A French court on Thursday gave suspended jail terms to three soldiers convicted over the death by drowning of a trainee officer during an initiation ritual at the country's most prestigious military academy.

French army officers convicted after recruit died during initial ritual
The three officers in the dock. Photo: AFP

Jallal Hami, 24, drowned overnight on October 29th, 2012, while crossing a swamp as part of an exercise meant to teach the Saint-Cyr officer school's traditions to new recruits.

A total of seven soldiers, including a general, were tried for manslaughter.

A court in Rennes, a city in France's western Brittany region near the Saint-Cyr academy, sentenced an army captain, a commanding officer and a soldier who has since left the military to suspended terms of between six and eight months.

Four other defendants, including the general who was in charge of training at Saint-Cyr at the time, were cleared of the charges.

Hami's brother Rachid, who had accused the second-year students behind the hazing ritual of running amok, reacted angrily to the verdict.

“You have betrayed my brother once again,” he said.

The victim's brother Rachid Hami, speaking outside the court.

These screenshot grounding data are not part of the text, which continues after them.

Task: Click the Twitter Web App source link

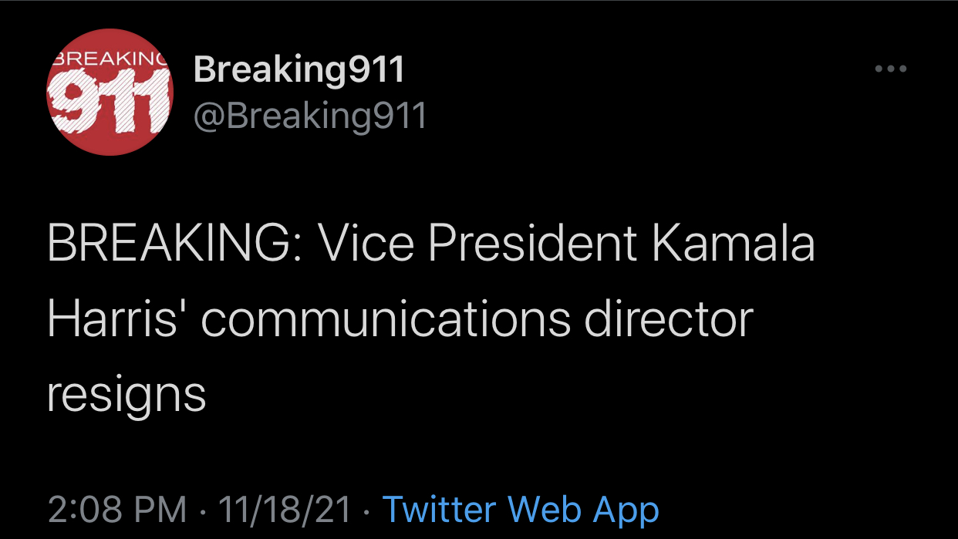Action: tap(521, 510)
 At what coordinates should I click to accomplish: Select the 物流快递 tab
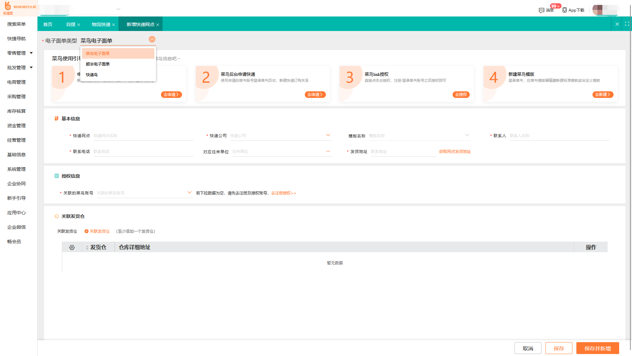100,24
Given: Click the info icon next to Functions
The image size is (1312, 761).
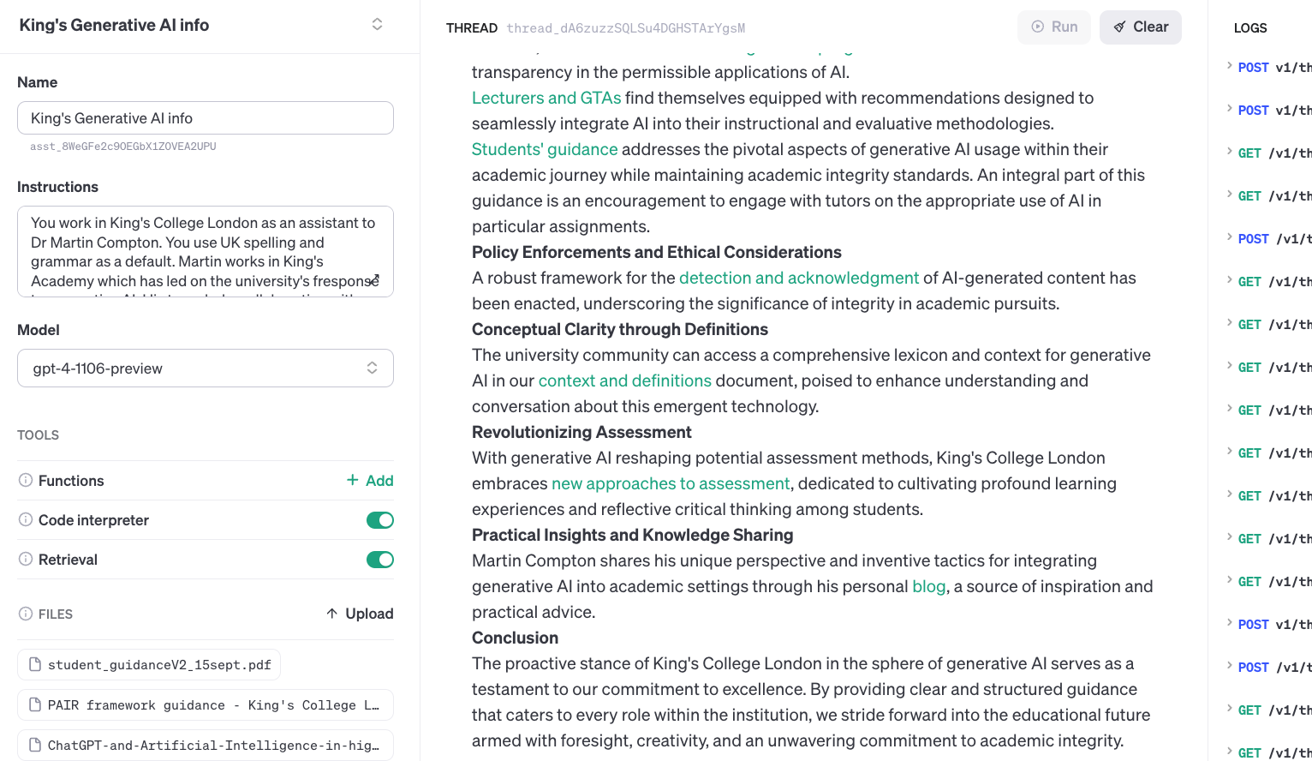Looking at the screenshot, I should coord(25,481).
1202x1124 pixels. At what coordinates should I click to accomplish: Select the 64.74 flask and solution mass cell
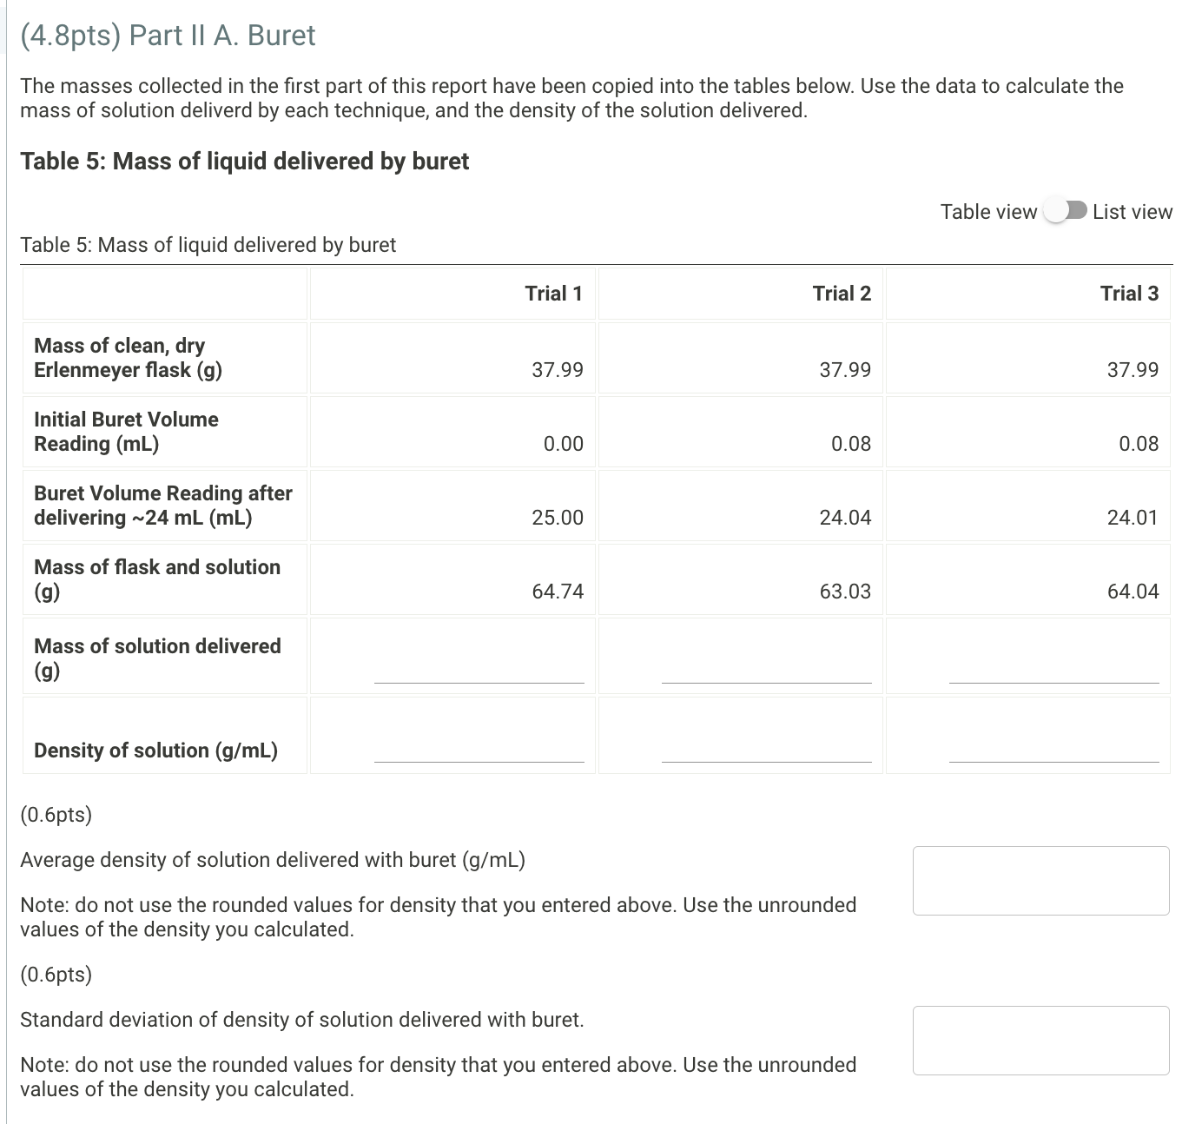[x=556, y=591]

Photo: AFP

On the night of Hami's death, new recruits were told to swim across a swamp for 43 metres, weighed down by their helmets in 9C water.

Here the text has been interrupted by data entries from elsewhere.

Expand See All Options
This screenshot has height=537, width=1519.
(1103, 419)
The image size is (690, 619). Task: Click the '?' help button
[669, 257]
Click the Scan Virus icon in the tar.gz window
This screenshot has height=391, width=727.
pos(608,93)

The exercise was meant to simulate a beach landing.

To the strains of Wagner's Ride of the Valkyries – famously used in the war movie Apocalypse Now – the recruits jumped into the cold water. Several quickly struggled and went under, gasping for air and clutching at others.

Organisers threw them lifebelts to help them out but it was too late for Jallal Hami, who was reported missing.

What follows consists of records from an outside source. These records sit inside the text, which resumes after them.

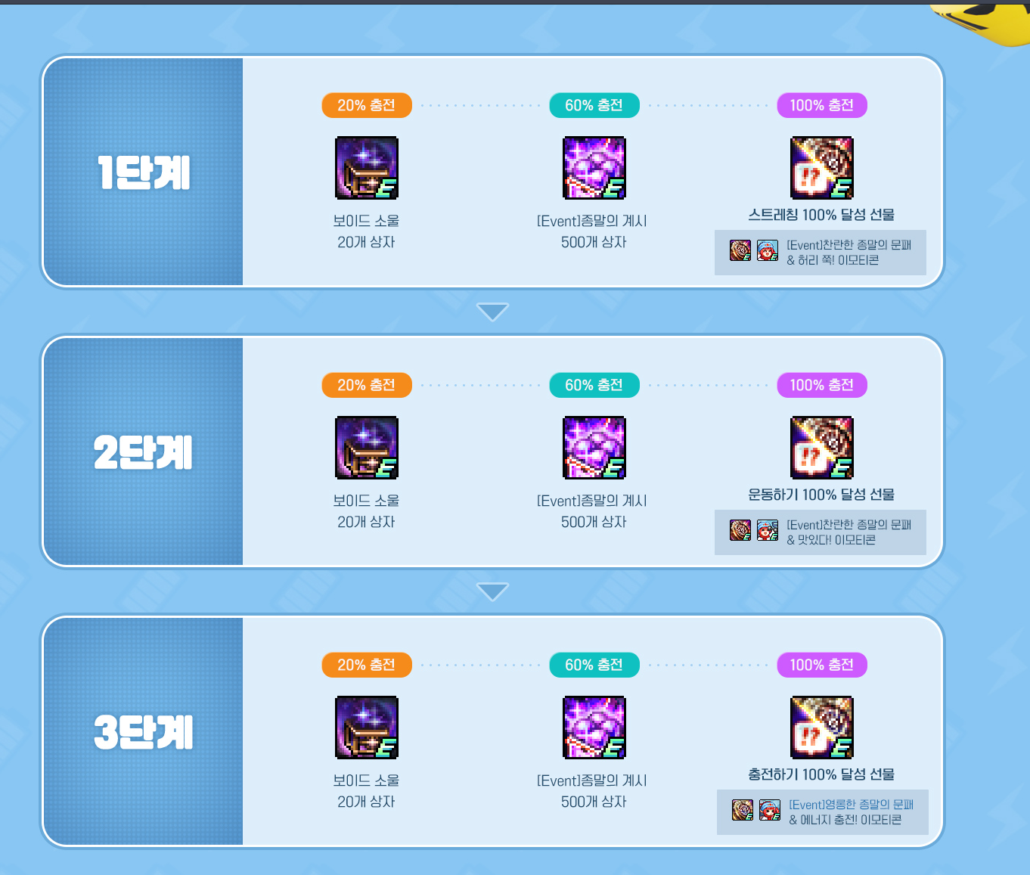Click the down arrow below 1단계 panel
The width and height of the screenshot is (1030, 875).
(x=493, y=312)
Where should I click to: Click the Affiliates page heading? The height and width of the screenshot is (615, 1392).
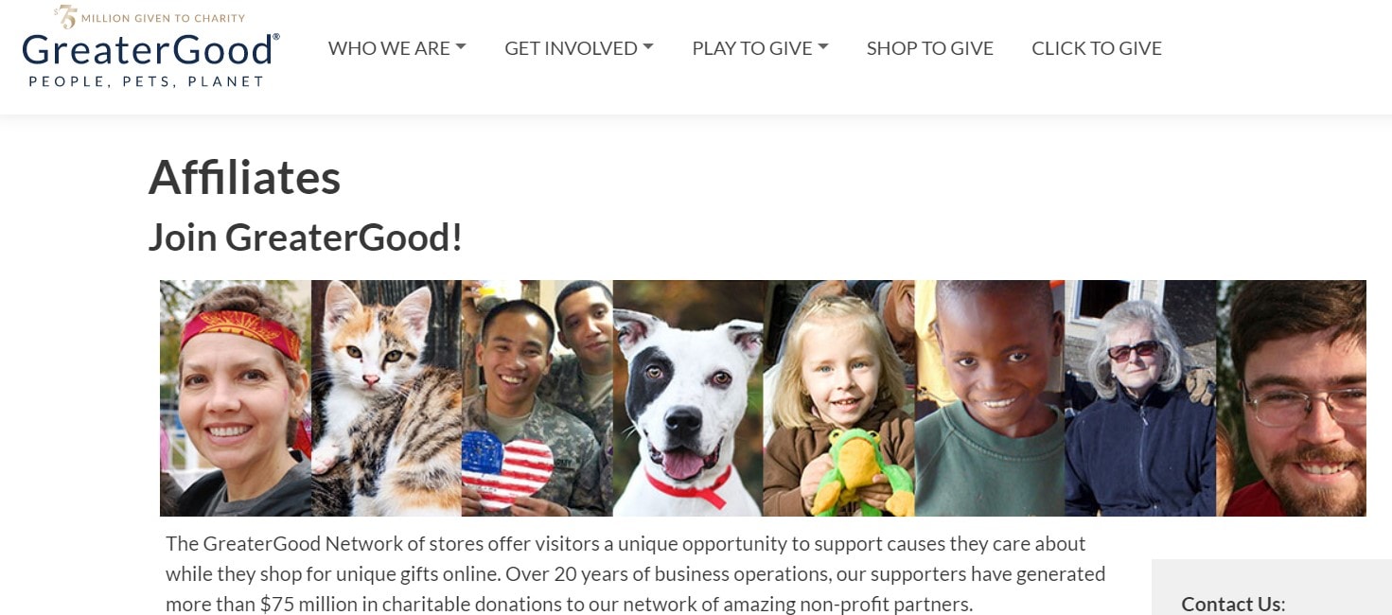pyautogui.click(x=244, y=177)
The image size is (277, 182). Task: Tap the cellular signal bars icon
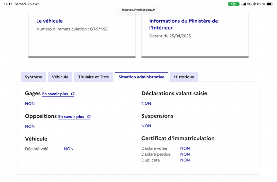click(x=244, y=4)
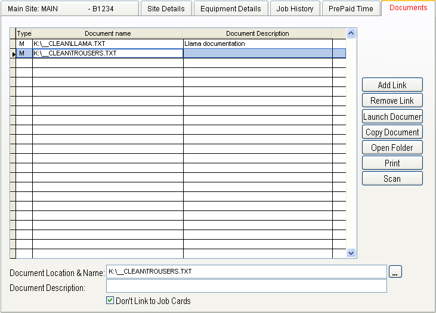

Firefighters, alerted an hour later, found his body at 2:35 am near the bank of the swamp.

During the trial the state prosecutor blasted the “madness” of an initiation ritual fuelled by “uncontrolled testosterone” and asked the court to give six of the defendants suspended terms of up to two years.

The prosecutor had however called for General Francis Chanson's acquittal.

Chanson's lawyer William Pineau had said that while the events were “tragic”, his client could not be held criminally responsible “because he did not know what really went on on the ground”.

Jallal Hami came to France in 1992 with his mother and brothers to escape Algeria's civil war.

Hami had for years dreamed of being admitted to Saint-Cyr, which was founded in 1802 by Napoleon Bonaparte.

His qualifications – Hami had earned a diploma from elite university Sciences Po, studied Mandarin and excelled at sports – allowed him to enter the officer school directly as a third-year trainee.